In these kinds of discussion, the discussion’s context would be extremely localized.  An entire thread of discussion might take place about a particular phrase or passage in a document.  Such discussions have always taken place, the difference is that with stored annotations, there is explicit traceability back to the source data that provides “context” for the discussion.  Of course you’ll always have issues such as when the discussion topic drifts.  Still, tracking the seed idea or piece of information that started the discourse has its own benefits.

Modeling Context: Semantic Data Integration

I came across another interesting research paper suggested by a colleague:

Context Interchange:  New Features and Formalisms for the Intelligent Integration of Information (Cheng Hian Goh, Stephane Bressan, Stuart Madnick, Michael Siegel)

The basic approach that they outline is data integration through an intermediate “context mediator”.  Many semantic data integration approaches require that individual data sources build robust ontologies to describe their semantics, but this still requires mapping between the ontologies.  The context interchange approach requires the domain model ontology, but also a set of “context axioms” which describe the implicit context of the data, as well as what transformations would be necessary to get the data to other contexts.

There are several strengths in this paper.  The first is that it actually describes context and tries to formalize context for information sharing.  Also, by abstracting up to an information source’s context, their approach prevents you from having to map domain models on to one another.  (The function of that mapping is subsumed by the context axioms).
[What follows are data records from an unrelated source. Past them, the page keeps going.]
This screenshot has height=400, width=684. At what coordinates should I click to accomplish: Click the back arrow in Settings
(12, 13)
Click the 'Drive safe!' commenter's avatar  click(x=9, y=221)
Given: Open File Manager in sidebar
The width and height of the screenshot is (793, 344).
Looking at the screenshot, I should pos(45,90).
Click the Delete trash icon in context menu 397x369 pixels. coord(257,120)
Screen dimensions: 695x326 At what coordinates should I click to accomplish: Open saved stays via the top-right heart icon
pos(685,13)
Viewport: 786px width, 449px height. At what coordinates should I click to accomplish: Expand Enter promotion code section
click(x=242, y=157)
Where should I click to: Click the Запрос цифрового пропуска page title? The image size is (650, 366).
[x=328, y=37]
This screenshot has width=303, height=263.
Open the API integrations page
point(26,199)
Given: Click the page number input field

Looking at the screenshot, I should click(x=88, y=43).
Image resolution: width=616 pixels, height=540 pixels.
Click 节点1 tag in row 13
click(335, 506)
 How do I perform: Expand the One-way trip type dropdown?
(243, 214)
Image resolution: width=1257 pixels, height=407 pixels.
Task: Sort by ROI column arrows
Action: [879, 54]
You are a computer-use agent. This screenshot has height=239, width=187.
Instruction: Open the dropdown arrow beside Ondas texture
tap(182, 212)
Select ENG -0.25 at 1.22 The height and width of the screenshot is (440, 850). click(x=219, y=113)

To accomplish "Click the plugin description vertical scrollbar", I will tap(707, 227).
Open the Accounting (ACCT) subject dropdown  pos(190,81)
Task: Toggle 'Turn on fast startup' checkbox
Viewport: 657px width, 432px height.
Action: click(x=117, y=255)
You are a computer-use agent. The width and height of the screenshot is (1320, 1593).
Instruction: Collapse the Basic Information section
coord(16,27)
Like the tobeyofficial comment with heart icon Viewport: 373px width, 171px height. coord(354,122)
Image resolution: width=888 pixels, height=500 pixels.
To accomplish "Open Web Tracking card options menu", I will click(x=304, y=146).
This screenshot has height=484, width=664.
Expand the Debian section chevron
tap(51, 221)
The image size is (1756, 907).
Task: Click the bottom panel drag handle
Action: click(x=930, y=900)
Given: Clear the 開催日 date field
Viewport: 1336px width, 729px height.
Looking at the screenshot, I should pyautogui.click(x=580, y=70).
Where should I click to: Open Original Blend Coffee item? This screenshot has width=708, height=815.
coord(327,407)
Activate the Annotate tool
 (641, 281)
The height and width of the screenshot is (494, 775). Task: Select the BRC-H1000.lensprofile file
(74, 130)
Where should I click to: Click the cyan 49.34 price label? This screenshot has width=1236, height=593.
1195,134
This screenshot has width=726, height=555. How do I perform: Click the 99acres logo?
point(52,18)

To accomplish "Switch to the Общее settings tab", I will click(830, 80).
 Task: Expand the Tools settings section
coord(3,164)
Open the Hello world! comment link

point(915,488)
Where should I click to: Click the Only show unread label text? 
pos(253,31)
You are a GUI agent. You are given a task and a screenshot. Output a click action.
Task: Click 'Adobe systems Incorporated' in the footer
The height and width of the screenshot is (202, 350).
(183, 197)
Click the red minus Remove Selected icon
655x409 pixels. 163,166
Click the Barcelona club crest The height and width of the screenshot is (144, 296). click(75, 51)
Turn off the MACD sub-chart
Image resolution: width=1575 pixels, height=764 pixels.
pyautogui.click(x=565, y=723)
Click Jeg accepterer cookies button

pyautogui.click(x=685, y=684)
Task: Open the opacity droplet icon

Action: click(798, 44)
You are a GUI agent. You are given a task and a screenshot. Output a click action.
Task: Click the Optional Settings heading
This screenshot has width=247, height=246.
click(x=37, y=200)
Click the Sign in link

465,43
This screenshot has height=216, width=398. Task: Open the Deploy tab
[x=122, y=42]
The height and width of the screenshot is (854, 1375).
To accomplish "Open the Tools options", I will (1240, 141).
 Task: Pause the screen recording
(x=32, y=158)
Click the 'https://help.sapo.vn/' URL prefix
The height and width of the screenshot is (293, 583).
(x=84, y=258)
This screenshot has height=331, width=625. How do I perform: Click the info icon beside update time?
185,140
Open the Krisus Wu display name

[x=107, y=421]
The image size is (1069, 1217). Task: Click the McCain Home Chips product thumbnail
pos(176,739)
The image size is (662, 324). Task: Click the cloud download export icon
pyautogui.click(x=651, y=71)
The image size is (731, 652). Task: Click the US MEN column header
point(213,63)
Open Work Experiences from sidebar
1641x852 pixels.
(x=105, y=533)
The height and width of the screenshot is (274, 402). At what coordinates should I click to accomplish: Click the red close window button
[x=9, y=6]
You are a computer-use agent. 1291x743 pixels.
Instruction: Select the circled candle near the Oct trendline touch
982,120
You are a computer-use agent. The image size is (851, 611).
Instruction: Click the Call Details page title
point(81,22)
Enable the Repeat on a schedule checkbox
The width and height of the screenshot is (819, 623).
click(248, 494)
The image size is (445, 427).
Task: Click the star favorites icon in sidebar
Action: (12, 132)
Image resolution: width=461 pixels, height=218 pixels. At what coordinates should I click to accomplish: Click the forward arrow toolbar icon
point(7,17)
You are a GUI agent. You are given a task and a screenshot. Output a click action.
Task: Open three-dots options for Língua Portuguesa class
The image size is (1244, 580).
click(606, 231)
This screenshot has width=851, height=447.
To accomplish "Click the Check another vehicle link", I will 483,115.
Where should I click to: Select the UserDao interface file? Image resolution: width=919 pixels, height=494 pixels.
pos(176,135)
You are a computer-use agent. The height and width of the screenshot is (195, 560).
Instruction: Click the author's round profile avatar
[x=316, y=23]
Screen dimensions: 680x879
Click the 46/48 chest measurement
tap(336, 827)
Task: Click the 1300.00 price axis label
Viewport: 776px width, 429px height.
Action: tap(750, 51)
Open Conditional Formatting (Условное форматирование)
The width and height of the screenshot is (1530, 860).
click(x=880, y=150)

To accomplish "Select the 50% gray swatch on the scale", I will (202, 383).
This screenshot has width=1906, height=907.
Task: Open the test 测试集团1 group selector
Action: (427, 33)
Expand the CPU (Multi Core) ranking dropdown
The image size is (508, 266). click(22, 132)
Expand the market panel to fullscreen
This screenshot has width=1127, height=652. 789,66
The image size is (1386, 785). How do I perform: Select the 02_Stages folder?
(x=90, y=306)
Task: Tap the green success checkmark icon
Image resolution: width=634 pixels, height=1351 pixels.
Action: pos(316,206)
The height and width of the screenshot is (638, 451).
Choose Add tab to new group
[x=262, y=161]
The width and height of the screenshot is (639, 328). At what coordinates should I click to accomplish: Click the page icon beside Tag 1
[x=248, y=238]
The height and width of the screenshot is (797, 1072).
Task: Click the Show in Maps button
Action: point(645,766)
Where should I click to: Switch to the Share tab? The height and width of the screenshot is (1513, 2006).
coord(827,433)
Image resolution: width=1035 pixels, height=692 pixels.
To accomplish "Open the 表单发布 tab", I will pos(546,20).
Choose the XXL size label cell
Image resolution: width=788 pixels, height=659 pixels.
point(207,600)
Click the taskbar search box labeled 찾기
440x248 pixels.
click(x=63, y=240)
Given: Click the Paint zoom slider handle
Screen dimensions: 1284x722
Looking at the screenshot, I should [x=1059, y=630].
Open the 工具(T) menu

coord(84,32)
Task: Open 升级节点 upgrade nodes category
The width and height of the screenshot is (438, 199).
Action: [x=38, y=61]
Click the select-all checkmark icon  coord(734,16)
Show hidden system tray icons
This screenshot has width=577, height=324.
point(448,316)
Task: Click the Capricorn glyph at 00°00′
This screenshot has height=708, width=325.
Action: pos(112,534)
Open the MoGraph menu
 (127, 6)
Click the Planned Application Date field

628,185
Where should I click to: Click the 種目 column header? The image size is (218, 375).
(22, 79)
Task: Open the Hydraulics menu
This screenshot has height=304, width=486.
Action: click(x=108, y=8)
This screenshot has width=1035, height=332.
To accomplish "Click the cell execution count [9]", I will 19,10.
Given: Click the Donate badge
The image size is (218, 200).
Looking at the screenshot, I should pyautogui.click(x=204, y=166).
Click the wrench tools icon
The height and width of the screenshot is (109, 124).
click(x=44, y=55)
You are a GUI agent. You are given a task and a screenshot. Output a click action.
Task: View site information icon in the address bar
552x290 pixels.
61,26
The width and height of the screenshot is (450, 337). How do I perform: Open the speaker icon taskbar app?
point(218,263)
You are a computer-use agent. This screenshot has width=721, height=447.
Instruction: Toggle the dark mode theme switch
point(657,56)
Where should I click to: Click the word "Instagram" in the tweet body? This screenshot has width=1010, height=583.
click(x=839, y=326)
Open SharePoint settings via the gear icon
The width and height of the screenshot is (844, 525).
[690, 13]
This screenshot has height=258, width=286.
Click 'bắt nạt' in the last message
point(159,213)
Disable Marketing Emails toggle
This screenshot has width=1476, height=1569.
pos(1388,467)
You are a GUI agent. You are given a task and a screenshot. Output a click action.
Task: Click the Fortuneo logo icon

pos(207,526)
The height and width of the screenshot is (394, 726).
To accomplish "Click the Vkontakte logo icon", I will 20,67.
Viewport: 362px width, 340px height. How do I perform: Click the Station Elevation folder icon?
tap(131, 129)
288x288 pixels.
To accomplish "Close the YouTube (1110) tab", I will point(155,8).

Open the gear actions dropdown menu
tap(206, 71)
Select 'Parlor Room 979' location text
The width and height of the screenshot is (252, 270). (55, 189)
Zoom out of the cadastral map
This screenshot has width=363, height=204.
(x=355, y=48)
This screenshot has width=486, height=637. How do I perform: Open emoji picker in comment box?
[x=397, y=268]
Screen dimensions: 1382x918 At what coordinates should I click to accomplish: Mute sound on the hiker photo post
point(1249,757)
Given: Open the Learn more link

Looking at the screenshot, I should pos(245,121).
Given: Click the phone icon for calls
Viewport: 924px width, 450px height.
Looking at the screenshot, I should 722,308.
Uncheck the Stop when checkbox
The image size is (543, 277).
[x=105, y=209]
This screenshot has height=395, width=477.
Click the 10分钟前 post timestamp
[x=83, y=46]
The main downside of this approach that I can see is that it may not ultimately save you any mapping work.  If you want to translate a data source A into something else in a different context, the context axioms in A still need to express how that data would be transformed or interpreted in another named context.  Note the slight shift – instead of saying how data would be interpreted under a given domain model, the context axioms talk about how it would be interpreted under a different named context.  To the extent that you believe that there are fewer contexts than systems out there, this reduces the mapping burden.  Surprise surprise, the software in the middle still can’t produce spontaneous semantic magic.  🙂
I’m reading through this material in a quest for reasonable work in the area of modeling context.  This paper is one of the closer things that I’ve found to what I’m looking for, but doesn’t explicitly address how context is modeled; it just uses a running example that happens to include a model for the example’s limited context.  (The running example in the model has to do with integrating information from two systems that store information about corporate performance.  If you want to know about all companies that are profitable, how do you do that if one system has information in dollars with a scale factor of 1, and the other in yen with a scale factor of 1,000?)

Schema Matching: Similarity Flooding (Melnik & Rahm)

A colleague recently gave me a copy of an interesting article:

Similarity Flooding:  A Versatile Graph Matching Algorithm and its Application to Schema Matching (Sergey Melnik, Erhard Rahm)

In a nutshell, it outlines a method of taking two arbitrary schemas or graphs (think SQL DDL, RDF datasets, or XML schemas) and matching them together to simplify data integration.  They have supportable results that about 50% (on average) of the schema matching task can be automated with no understanding of the semantics of the underlying models.

To sum up their algorithm, they take an initial set of mappings between the two graphs that’s based on something simple and easy (e.g. string prefix and suffix matching on node names) and then propagate that similarity through the network.  The algorithm’s assumption is that “whenever any two elements in models G1 and G2 are found to be similar, the similarity of their adjacent elements increases”.

This is an interesting algorithmic approach to schema matching.  One of the things you see again and again in the data integration space is the use of semi-automated techniques, e.g. an approach where it is assumed from the start that humans will go behind the computer and fix mistakes, annotate with additional information, and so on.